Question

Consider the points $$a=(1,2)$$ and $$b=(3,4)$$. Find the point $$p$$ that divides the line segment $$ab$$ into the ratio $$5:6$$.

Answer

**step1** Understanding the problem

We are given two points, A and B, which form a straight line segment. Point A has coordinates (1,2) and Point B has coordinates (3,4). We need to find a new point, P, that lies on the line segment AB. This point P divides the segment AB such that the length from A to P is to the length from P to B in a ratio of 5 to 6. This means for every 5 parts of the segment from A to P, there are 6 parts from P to B.

**step2** Determining the total number of parts

The ratio 5:6 tells us that the line segment AB is thought of as being divided into a certain number of equal parts. The first portion (AP) takes 5 of these parts, and the second portion (PB) takes 6 of these parts. To find the total number of parts the whole segment AB is divided into, we add the parts from the ratio: $$5 + 6 = 11$$ parts.

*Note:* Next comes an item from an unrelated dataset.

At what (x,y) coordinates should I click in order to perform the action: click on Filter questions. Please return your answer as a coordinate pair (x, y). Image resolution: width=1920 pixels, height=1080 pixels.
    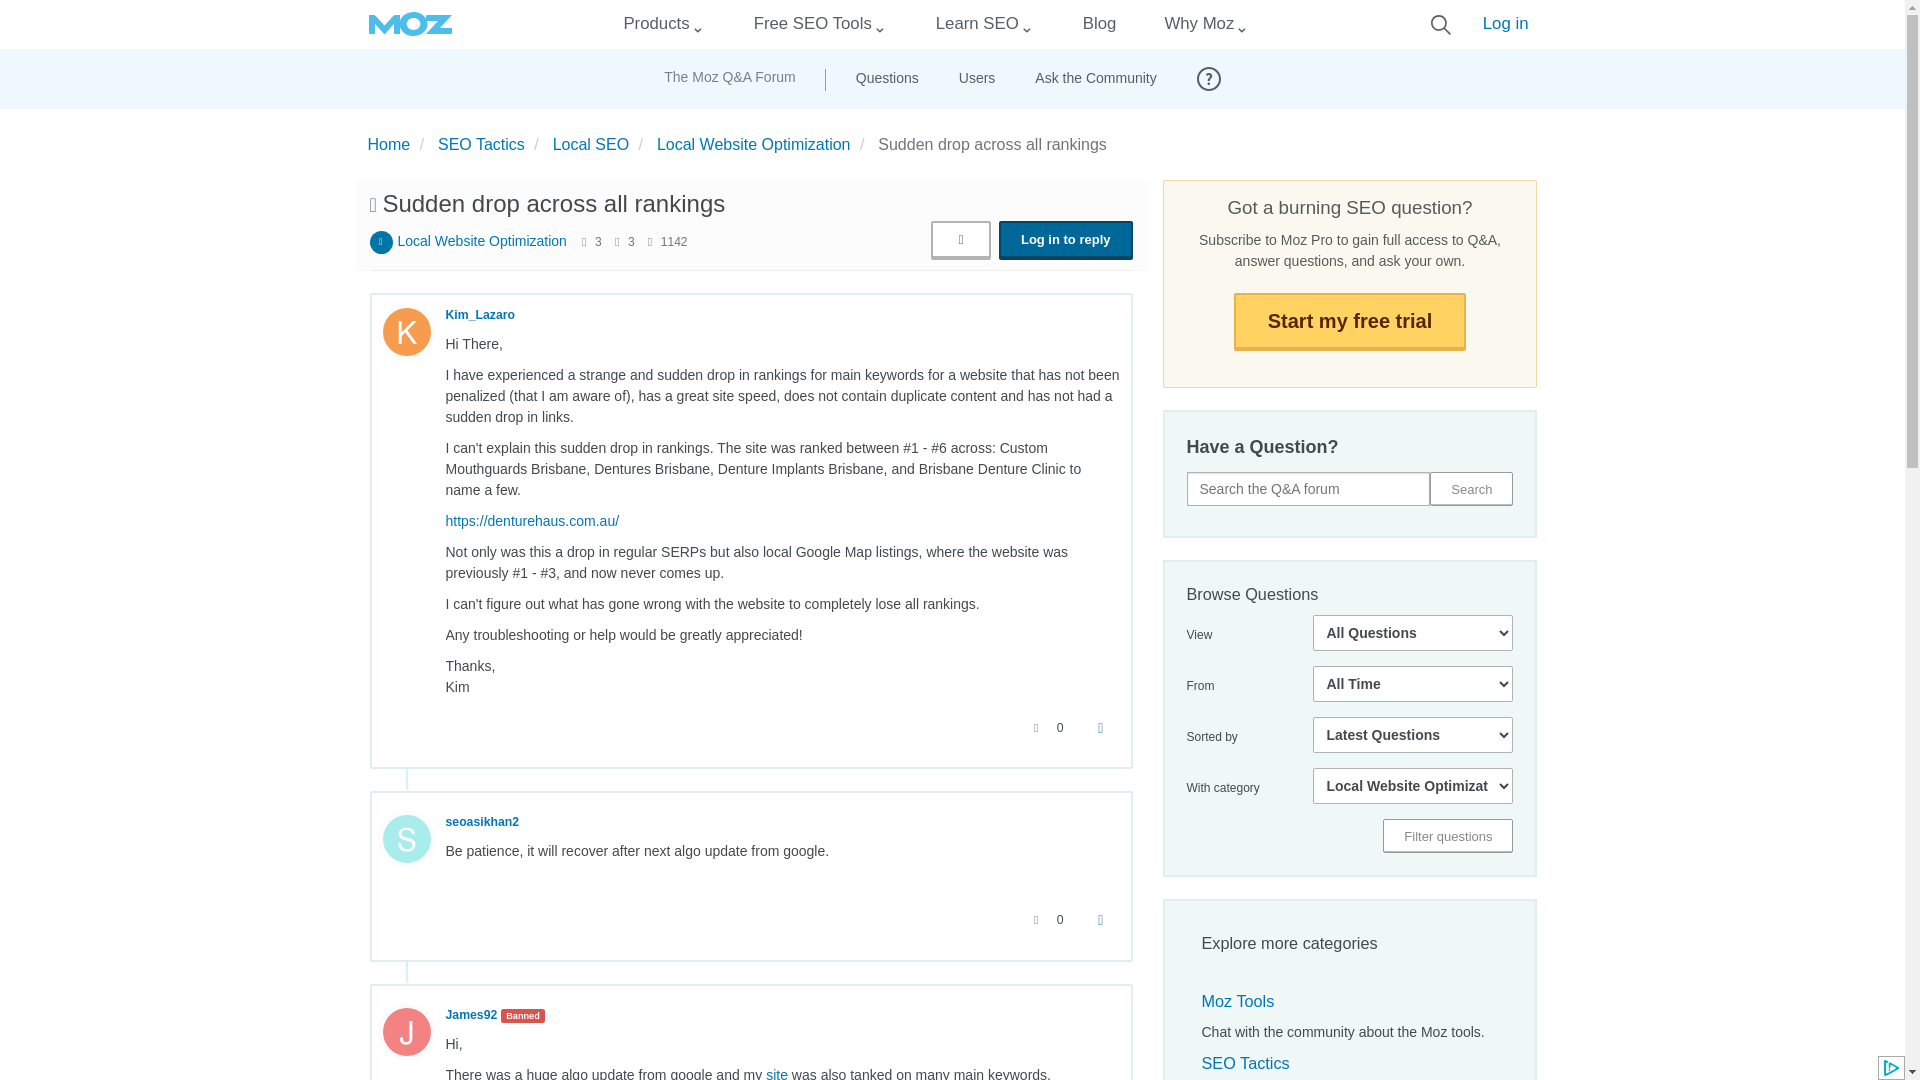
    Looking at the image, I should click on (1447, 836).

**step3** Finding the fraction of the segment for point P

Since point P marks the end of the first 5 parts out of the total 11 parts, when starting from point A and moving towards point B, point P is located a specific fraction of the way along the segment. This fraction is $$5/11$$ of the total distance from A to B.

**step4** Calculating the total change in x-coordinates

To find out how much the x-coordinate changes as we move from point A to point B, we subtract the x-coordinate of A from the x-coordinate of B. The x-coordinate of A is 1. The x-coordinate of B is 3. So, the total change in x is $$3 - 1 = 2$$ units.

**step5** Calculating the total change in y-coordinates

Similarly, to find the total change in the y-coordinate as we move from point A to point B, we subtract the y-coordinate of A from the y-coordinate of B. The y-coordinate of A is 2. The y-coordinate of B is 4. So, the total change in y is $$4 - 2 = 2$$ units.

**step6** Calculating the x-coordinate of point P

Point P is $$5/11$$ of the way along the segment from A to B. This means the x-coordinate of P will be the x-coordinate of A plus $$5/11$$ of the total change in x.
First, calculate the change in x for P: $$(5/11) \times 2 = 10/11$$.
Now, add this change to the x-coordinate of A: $$1 + 10/11$$.
To add these, we can rewrite 1 as a fraction with a denominator of 11: $$1 = 11/11$$.
So, the x-coordinate of P is $$11/11 + 10/11 = 21/11$$.

**step7** Calculating the y-coordinate of point P

Similarly, the y-coordinate of P will be the y-coordinate of A plus $$5/11$$ of the total change in y.
First, calculate the change in y for P: $$(5/11) \times 2 = 10/11$$.
Now, add this change to the y-coordinate of A: $$2 + 10/11$$.
To add these, we can rewrite 2 as a fraction with a denominator of 11: $$2 = 22/11$$.
So, the y-coordinate of P is $$22/11 + 10/11 = 32/11$$.

**step8** Stating the coordinates of point P

Based on our calculations, the x-coordinate of point P is $$21/11$$ and the y-coordinate of point P is $$32/11$$.
Therefore, the coordinates of point P are $$(21/11, 32/11)$$.